*** Dataset content Section Begins ***
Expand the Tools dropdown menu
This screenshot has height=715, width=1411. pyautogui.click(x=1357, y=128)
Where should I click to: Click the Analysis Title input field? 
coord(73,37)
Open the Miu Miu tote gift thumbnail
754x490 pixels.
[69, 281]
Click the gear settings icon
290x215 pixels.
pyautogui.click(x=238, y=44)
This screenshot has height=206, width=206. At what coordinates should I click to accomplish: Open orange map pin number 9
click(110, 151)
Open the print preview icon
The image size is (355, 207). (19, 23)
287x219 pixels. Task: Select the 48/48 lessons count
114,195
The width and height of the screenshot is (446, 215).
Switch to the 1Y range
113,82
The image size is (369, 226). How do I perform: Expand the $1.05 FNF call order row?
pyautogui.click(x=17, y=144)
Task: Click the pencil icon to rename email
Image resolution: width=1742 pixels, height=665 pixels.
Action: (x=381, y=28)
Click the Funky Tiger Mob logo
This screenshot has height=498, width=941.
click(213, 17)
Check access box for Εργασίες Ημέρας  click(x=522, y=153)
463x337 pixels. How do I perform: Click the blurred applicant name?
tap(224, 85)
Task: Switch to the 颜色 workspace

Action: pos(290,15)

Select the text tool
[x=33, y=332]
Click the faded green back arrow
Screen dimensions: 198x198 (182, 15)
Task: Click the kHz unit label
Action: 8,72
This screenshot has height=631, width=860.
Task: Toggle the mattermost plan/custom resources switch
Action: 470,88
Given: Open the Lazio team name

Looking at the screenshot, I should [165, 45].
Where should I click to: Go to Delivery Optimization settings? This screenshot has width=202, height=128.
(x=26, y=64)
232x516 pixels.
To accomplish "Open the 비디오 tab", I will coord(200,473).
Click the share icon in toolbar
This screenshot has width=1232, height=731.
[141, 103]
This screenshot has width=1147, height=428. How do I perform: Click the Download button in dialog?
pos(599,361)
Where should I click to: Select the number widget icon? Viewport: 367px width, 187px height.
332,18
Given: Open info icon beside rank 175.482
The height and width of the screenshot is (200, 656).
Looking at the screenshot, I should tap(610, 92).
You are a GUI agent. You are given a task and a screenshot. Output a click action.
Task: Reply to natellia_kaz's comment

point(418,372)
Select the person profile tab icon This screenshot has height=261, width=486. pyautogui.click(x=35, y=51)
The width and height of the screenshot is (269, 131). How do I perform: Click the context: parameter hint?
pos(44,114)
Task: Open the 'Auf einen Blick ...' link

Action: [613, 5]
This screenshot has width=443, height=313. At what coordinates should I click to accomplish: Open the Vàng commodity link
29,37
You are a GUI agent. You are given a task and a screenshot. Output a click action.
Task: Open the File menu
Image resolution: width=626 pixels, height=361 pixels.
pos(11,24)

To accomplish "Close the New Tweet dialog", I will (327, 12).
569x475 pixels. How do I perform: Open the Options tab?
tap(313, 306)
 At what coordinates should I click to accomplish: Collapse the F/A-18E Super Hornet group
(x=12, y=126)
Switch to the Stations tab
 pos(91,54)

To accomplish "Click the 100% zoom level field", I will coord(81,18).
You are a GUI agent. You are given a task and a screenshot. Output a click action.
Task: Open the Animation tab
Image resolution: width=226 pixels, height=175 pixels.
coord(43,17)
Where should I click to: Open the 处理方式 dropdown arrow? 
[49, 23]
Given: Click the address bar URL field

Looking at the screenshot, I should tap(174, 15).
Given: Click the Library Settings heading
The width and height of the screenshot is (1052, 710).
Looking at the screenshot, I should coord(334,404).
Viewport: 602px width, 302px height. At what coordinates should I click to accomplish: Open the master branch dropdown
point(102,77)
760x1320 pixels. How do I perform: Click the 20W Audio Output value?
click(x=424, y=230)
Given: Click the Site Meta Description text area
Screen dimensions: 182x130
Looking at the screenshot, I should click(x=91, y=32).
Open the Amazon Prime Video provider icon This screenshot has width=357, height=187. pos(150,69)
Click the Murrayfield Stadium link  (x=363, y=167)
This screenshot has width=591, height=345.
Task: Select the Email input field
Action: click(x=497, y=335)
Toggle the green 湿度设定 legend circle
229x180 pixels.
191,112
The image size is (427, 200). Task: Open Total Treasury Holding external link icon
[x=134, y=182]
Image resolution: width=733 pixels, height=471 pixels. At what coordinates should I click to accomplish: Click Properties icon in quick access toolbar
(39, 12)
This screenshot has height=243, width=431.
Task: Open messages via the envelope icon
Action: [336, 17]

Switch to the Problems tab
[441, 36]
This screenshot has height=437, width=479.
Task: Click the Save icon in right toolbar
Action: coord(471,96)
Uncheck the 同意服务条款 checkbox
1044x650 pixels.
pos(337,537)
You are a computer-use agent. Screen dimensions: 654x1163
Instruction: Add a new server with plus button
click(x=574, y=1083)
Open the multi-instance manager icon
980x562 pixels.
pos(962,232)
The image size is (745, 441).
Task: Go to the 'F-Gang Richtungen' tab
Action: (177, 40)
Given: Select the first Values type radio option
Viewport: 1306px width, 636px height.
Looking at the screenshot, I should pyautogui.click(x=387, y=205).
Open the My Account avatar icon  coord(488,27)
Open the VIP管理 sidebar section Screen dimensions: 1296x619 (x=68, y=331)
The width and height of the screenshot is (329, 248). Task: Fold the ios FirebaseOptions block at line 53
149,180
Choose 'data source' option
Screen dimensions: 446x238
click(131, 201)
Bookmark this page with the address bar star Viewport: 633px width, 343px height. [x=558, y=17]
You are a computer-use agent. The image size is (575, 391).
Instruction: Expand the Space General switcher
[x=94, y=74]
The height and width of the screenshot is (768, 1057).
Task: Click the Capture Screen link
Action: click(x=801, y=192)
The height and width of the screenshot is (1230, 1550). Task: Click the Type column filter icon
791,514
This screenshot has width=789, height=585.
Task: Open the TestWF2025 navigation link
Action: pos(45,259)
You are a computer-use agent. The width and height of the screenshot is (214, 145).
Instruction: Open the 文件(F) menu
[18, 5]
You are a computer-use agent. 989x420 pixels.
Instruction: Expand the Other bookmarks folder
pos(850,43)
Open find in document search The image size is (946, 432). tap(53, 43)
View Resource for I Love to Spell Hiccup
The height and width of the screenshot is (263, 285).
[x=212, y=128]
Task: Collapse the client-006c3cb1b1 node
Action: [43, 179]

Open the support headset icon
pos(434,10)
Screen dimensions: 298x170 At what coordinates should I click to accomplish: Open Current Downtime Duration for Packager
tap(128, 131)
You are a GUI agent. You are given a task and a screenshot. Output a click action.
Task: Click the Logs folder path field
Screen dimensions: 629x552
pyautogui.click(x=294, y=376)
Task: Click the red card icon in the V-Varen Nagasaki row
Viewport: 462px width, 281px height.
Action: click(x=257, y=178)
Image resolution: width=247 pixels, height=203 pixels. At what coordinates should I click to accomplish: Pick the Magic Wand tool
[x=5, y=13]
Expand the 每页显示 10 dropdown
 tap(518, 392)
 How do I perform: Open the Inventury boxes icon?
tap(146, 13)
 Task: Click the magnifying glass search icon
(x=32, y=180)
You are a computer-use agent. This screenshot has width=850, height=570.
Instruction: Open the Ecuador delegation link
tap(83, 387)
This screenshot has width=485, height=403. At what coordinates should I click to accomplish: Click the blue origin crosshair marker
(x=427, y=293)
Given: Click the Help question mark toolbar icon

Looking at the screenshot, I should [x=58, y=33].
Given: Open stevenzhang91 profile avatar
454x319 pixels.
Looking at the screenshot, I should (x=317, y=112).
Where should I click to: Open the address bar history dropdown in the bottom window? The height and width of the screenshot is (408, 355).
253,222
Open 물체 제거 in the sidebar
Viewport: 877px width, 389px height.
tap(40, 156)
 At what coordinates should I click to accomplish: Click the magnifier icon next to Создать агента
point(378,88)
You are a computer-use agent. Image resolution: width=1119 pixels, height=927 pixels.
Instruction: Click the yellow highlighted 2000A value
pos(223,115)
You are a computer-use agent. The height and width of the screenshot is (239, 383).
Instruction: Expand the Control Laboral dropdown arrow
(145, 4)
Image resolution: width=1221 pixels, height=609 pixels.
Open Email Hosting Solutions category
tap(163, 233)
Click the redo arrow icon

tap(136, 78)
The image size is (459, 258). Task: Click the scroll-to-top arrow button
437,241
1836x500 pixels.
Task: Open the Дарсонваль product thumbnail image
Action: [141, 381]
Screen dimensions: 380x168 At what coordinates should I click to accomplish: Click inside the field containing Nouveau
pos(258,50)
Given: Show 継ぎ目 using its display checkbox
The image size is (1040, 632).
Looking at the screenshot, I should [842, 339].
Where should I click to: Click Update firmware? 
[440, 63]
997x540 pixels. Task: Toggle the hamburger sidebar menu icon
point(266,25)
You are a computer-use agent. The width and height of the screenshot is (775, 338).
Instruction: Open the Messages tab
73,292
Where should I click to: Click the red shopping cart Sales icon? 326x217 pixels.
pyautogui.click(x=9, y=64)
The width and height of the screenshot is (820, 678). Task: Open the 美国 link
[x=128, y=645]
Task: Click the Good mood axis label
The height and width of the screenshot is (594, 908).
*** Dataset content Section Ends ***
Out of the material above, output word for word the line with "Where should I click to: Click the red", the line with "Task: Click the Good mood axis label", and all lines between them, with nothing else.

Where should I click to: Click the red shopping cart Sales icon? 326x217 pixels.
pyautogui.click(x=9, y=64)
The width and height of the screenshot is (820, 678). Task: Open the 美国 link
[x=128, y=645]
Task: Click the Good mood axis label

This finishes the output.